Launched Saturday (Oct 26), the consultation will go for more than two months, until December 26, via an online survey and through roving expeditions.
Participants will include representatives from pet businesses such as breeders, boarders and pet shops, animal welfare groups, veterinary professionals and academics.
Since August, NParks has conducted focus group discussions with various stakeholders in the sector on how to improve pet traceability and discussed ways on raising the standards of breeders and boarders in order to safeguard animal health and welfare.
Discussions also focused on enhancing guidelines to ensure animal health and welfare, certification and training for staff and measures to deter errant breeders and boarders.
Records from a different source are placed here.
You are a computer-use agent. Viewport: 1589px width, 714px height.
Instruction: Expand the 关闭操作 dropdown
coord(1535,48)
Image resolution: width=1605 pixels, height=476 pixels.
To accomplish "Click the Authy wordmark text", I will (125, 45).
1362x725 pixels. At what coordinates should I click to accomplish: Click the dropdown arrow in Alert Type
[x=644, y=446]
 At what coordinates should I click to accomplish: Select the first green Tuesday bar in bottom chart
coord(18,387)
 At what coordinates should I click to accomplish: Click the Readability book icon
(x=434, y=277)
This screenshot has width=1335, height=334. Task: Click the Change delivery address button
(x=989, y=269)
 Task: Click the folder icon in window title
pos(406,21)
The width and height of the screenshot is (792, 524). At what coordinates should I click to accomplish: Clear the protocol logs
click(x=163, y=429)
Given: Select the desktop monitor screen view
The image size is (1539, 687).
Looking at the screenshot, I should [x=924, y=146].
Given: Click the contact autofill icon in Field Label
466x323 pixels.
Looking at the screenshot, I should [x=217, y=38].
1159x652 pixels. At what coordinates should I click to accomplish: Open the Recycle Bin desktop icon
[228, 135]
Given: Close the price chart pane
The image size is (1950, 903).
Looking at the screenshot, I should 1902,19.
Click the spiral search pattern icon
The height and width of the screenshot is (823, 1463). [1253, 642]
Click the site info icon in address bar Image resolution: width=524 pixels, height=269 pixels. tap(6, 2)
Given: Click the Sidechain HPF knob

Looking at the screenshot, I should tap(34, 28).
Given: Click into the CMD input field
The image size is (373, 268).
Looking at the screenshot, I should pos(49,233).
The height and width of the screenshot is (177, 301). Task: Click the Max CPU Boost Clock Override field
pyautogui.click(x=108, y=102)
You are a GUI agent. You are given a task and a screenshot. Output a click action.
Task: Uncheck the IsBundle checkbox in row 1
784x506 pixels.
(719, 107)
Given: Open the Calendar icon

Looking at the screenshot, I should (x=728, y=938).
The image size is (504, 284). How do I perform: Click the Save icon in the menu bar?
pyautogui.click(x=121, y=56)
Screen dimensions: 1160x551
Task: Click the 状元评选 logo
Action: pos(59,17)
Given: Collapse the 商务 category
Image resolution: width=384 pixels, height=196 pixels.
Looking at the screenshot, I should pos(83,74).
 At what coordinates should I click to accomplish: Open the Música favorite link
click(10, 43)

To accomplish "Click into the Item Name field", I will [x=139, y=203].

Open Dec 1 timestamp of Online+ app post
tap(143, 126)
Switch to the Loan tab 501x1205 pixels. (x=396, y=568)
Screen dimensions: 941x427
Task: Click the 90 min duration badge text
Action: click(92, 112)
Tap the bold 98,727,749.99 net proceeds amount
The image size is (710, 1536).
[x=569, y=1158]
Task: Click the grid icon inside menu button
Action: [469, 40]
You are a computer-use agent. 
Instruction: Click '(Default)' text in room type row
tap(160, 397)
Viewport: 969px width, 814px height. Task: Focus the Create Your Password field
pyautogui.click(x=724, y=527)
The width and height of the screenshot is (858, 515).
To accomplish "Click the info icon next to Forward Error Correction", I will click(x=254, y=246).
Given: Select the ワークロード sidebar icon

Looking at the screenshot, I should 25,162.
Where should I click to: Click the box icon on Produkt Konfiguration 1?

Also during the discussions, participants recommended that measures are introduced to encourage more pet owners to license their dogs and to have a common registry to motivate people to microchip their pet cats and dogs.
“Based on initial input from these stakeholders, NParks is now gathering views from the public through the consultation,” it said.
NParks will be collating the input from the public consultation and focus group sessions, and these will be shared early next year and will be used to “shape pet-related policies underpinned by science.”
See also S'pore retiree ordered to clear decade-old secret garden in Choa Chu Kang forestTheir list of policies include — 1) a concerted effort to sterilise the 8,000-strong stray dog population, 2) for HDB to relax its ban on medium and large dogs in flats and 3) mandatory training for all prospective pet buyers.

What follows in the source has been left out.